→ **STATED TASK**
Arrange the items below as a two-column CSV with the headers item and answer, one row per item. Include everything from the line containing "[Menu] (262, 27)" down to the line containing "17 (43, 582)", both ends included and nothing else, putting each field in quotes and replacing any line breaks with spaces.

→ **DATA TO USE**
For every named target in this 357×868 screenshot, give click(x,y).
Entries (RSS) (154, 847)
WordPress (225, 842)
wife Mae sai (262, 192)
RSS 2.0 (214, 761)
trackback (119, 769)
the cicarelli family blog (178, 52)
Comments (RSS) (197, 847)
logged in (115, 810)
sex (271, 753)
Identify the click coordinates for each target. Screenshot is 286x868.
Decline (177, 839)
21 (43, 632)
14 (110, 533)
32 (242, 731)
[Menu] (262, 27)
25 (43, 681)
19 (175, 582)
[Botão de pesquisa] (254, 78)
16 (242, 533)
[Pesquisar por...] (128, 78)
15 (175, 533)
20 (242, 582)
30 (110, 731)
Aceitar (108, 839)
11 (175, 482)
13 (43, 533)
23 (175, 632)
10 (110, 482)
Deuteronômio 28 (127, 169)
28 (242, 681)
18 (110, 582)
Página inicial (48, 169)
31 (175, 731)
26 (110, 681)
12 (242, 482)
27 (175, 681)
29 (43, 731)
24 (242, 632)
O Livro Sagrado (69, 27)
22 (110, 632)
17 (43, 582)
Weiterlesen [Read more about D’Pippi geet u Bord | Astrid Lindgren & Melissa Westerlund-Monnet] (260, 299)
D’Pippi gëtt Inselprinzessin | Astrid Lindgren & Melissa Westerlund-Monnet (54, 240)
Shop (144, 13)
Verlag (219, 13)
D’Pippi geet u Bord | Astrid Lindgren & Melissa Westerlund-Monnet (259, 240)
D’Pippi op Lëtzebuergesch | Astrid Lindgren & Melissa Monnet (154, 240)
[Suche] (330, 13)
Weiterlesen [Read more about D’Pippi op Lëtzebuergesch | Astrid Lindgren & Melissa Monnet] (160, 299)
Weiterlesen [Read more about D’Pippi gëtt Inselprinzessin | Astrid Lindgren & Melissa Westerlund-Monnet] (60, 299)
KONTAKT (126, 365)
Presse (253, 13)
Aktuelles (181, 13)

→ **RESULT**
item,answer
"[Menu]","(262, 27)"
"25","(43, 681)"
"19","(175, 582)"
"[Botão de pesquisa]","(254, 78)"
"16","(242, 533)"
"[Pesquisar por...]","(128, 78)"
"15","(175, 533)"
"20","(242, 582)"
"30","(110, 731)"
"Aceitar","(108, 839)"
"11","(175, 482)"
"13","(43, 533)"
"23","(175, 632)"
"10","(110, 482)"
"Deuteronômio 28","(127, 169)"
"28","(242, 681)"
"18","(110, 582)"
"Página inicial","(48, 169)"
"31","(175, 731)"
"26","(110, 681)"
"12","(242, 482)"
"27","(175, 681)"
"29","(43, 731)"
"24","(242, 632)"
"O Livro Sagrado","(69, 27)"
"22","(110, 632)"
"17","(43, 582)"